▸ TRY IT:
Your answer should consist of the lines in the following data that contain "computer".

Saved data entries
____
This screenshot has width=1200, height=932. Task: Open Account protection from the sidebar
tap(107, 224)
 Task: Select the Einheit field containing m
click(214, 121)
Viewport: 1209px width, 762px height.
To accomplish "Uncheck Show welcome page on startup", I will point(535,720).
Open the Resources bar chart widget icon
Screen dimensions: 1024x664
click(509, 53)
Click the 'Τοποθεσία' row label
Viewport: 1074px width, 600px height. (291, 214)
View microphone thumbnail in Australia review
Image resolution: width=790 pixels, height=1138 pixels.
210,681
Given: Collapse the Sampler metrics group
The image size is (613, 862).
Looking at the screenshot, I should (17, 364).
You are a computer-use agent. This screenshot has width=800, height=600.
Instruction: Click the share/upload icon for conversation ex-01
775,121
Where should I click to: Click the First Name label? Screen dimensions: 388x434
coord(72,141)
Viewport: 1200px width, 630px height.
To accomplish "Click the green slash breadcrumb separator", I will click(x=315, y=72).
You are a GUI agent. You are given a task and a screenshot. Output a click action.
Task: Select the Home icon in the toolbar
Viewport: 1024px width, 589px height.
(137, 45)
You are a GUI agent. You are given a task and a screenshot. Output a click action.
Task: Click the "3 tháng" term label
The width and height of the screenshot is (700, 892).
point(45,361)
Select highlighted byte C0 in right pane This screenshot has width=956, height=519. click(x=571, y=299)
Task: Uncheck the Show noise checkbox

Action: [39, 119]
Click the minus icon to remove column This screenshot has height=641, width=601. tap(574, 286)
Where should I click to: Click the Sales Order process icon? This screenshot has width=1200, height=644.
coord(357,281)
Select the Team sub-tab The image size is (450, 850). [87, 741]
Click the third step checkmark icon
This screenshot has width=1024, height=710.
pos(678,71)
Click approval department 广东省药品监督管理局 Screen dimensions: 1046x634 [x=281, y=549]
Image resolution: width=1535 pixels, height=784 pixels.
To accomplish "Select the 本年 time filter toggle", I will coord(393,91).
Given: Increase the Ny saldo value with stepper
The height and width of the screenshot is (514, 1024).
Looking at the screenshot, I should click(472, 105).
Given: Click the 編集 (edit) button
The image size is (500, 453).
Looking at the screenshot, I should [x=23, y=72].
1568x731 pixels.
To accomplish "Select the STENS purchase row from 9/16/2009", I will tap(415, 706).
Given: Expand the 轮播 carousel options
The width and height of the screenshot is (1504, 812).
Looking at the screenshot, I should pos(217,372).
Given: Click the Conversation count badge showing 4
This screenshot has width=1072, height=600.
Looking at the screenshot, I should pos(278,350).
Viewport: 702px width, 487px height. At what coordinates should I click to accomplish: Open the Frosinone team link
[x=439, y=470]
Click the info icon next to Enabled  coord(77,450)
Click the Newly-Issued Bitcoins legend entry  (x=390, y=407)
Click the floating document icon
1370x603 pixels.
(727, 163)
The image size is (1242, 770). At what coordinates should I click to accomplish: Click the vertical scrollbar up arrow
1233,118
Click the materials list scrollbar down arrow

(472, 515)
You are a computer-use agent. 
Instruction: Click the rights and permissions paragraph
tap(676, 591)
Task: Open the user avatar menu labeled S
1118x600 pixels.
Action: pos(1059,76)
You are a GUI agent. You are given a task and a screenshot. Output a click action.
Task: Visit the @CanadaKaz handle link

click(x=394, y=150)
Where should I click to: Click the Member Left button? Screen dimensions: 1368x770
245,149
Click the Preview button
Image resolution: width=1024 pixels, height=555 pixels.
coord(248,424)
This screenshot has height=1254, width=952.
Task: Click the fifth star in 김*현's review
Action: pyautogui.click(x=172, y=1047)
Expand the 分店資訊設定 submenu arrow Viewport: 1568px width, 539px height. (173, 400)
____
▸ TASK SOLUTION:
You are a computer-use agent. This screenshot has width=800, height=600.
You are a computer-use agent. 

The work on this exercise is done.